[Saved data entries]
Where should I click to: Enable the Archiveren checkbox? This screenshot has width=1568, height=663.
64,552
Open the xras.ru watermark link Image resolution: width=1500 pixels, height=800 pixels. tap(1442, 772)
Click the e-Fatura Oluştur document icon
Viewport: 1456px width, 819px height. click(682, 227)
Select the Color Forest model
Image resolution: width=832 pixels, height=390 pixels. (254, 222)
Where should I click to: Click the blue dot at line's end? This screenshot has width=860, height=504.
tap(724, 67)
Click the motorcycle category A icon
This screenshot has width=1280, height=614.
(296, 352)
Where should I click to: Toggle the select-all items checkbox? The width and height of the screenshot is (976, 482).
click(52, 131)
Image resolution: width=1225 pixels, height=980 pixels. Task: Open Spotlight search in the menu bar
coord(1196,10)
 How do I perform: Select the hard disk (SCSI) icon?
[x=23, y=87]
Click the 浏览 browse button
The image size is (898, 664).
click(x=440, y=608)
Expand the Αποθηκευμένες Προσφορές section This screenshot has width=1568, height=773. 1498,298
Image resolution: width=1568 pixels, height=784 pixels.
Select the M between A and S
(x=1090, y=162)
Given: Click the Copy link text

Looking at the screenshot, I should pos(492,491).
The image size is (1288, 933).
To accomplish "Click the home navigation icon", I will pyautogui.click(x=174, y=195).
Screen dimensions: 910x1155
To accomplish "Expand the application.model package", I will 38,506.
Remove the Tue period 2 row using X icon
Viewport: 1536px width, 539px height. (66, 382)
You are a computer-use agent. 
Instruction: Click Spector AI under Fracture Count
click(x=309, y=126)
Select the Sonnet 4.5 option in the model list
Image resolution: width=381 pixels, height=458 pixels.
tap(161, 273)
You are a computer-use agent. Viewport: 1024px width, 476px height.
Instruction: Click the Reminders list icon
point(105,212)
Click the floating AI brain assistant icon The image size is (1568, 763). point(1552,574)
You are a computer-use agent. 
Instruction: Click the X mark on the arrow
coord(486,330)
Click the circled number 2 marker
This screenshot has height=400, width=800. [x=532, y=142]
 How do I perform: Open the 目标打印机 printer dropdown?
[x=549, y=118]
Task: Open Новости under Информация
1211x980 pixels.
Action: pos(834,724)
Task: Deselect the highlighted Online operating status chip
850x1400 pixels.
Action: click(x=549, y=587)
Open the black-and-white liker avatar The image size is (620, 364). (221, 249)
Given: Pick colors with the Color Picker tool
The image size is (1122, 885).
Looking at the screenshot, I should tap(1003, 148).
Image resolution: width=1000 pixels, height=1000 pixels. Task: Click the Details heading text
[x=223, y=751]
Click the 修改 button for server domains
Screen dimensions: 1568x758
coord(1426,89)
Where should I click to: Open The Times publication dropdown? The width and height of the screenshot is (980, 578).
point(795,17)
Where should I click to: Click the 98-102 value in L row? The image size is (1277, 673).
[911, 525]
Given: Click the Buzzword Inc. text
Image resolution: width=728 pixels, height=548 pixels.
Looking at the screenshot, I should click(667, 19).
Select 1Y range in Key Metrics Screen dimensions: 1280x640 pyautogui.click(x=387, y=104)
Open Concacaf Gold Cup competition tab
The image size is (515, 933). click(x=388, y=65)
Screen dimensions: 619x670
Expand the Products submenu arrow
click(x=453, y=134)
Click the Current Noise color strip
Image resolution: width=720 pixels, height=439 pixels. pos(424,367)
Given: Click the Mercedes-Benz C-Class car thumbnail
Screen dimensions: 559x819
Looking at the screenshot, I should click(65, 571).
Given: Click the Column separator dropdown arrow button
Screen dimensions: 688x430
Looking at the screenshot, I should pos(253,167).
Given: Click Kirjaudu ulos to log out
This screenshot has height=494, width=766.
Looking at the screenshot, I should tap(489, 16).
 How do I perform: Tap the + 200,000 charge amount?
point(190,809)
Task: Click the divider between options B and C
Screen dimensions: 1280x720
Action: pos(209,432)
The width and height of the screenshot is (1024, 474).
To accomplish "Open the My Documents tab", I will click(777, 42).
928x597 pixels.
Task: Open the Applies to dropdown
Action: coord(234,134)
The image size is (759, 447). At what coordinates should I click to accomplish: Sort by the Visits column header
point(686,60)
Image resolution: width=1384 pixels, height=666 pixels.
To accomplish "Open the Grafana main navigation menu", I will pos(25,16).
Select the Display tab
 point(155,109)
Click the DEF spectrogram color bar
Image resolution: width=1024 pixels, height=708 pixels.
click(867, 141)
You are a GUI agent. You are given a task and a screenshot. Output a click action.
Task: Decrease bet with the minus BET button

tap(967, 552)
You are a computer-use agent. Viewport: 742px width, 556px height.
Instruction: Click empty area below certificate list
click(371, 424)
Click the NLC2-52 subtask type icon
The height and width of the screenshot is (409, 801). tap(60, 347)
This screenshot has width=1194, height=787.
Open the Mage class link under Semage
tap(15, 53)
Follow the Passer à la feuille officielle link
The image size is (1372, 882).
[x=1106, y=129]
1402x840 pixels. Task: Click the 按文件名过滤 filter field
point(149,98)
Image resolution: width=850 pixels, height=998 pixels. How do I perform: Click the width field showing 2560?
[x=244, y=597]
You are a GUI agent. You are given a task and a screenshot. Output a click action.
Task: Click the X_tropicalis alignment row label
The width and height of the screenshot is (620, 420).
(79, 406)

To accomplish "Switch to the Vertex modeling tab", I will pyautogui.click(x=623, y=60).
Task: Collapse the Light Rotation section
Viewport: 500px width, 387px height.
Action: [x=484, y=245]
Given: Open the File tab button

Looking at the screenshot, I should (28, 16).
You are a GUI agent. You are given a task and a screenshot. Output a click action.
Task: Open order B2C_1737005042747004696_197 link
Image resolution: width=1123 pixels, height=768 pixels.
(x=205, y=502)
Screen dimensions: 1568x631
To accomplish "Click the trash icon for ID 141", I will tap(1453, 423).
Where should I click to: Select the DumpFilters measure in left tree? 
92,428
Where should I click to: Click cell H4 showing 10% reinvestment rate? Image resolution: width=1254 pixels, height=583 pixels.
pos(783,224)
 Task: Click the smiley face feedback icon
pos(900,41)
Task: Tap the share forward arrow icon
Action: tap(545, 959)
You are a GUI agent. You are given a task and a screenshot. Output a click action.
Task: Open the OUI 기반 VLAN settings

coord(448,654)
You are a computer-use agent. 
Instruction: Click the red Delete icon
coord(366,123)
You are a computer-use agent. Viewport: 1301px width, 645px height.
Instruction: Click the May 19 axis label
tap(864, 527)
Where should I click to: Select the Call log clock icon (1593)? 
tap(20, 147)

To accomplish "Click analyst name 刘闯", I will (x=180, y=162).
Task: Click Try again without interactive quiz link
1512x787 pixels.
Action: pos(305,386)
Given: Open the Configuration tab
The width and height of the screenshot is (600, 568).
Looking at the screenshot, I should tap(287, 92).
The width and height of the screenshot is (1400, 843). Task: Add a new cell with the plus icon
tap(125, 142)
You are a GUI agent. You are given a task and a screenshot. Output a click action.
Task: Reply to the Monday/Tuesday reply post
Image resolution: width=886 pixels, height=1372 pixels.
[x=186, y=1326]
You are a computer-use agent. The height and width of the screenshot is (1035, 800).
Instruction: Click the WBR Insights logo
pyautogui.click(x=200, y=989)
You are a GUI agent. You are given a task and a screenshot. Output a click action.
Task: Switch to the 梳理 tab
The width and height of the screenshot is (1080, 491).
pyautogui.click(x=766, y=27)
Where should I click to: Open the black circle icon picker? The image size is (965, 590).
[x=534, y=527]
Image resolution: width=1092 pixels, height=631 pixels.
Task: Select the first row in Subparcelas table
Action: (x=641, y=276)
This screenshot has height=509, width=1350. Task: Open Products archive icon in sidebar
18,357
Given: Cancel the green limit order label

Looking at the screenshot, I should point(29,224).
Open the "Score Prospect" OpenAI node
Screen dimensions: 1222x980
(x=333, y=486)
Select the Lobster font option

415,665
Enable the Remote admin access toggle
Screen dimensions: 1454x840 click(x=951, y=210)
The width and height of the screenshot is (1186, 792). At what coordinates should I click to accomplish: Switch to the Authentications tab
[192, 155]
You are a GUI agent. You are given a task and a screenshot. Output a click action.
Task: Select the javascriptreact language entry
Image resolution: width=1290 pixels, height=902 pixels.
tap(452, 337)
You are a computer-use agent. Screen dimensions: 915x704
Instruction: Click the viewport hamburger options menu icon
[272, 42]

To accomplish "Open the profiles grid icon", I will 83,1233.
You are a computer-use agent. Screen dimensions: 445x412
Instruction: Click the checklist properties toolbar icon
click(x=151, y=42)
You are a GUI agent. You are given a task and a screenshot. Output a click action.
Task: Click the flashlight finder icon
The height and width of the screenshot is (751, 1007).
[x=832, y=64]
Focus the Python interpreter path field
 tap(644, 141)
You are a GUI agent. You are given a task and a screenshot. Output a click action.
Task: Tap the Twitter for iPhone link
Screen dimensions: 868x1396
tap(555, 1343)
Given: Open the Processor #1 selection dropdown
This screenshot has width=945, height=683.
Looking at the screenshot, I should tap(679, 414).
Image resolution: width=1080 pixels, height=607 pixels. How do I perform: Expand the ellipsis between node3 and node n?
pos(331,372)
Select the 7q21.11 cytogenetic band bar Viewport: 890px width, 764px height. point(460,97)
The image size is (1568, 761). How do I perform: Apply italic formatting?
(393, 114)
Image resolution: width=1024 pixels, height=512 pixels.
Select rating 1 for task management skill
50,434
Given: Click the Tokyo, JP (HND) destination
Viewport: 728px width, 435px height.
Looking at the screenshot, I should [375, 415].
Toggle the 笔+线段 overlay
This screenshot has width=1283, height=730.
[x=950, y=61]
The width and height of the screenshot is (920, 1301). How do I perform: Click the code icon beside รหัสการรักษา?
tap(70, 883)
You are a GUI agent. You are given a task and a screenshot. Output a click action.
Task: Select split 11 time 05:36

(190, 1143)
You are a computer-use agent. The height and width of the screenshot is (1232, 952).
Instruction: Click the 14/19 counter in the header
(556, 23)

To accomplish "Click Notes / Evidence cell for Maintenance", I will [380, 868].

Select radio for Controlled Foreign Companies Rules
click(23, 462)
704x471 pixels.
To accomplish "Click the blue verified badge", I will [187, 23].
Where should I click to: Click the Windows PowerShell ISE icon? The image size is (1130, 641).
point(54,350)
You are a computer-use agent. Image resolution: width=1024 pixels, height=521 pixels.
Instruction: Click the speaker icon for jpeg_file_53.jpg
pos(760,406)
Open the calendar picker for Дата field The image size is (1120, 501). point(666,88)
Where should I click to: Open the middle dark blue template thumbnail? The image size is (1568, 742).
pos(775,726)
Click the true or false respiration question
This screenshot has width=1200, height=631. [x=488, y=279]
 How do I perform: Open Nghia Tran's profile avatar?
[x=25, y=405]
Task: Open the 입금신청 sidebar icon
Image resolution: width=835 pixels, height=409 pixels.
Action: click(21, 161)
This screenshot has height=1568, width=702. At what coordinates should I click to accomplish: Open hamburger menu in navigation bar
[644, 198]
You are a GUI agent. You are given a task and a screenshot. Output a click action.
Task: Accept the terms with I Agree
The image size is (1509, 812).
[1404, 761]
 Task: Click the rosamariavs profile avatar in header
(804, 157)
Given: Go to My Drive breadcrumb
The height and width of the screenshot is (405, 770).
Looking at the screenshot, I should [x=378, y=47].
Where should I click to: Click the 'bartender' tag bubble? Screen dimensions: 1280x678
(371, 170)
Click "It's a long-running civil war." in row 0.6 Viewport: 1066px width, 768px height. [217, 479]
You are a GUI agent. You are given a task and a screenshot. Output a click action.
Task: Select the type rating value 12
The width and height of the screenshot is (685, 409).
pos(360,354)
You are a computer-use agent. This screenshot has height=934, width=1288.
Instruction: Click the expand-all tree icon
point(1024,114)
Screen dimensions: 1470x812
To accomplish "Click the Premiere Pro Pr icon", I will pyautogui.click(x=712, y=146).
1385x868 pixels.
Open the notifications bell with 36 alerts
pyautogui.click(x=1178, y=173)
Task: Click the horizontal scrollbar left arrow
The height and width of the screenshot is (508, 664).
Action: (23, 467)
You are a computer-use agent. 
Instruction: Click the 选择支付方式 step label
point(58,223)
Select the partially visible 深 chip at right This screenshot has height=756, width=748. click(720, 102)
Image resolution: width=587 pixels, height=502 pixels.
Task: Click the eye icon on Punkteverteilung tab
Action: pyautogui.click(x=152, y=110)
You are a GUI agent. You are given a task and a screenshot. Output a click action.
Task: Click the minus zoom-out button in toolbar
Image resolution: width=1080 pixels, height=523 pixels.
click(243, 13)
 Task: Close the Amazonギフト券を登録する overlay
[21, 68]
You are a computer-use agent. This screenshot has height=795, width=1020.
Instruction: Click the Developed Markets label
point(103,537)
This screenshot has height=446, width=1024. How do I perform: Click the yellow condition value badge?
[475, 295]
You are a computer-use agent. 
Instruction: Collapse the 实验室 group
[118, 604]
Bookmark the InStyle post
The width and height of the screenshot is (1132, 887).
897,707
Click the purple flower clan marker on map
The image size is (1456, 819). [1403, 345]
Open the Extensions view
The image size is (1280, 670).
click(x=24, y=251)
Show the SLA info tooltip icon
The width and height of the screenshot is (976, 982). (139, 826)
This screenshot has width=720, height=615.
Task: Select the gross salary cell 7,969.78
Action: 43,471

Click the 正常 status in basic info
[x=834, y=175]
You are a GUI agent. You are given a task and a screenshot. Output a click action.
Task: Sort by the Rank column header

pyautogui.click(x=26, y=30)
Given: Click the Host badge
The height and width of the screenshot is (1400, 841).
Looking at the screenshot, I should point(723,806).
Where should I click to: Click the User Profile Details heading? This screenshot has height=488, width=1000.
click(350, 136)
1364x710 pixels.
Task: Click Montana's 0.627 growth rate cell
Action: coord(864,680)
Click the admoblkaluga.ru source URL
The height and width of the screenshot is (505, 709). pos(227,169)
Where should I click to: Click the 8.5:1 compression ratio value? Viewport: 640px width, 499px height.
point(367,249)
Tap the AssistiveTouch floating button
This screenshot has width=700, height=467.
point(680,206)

→ **WHAT THE TASK REQUIRES**
Pull every line containing "section" out of the records.

→ **OUTPUT FOR THIS EXERCISE**
Expand the Αποθηκευμένες Προσφορές section This screenshot has width=1568, height=773. 1498,298
Task: Collapse the Light Rotation section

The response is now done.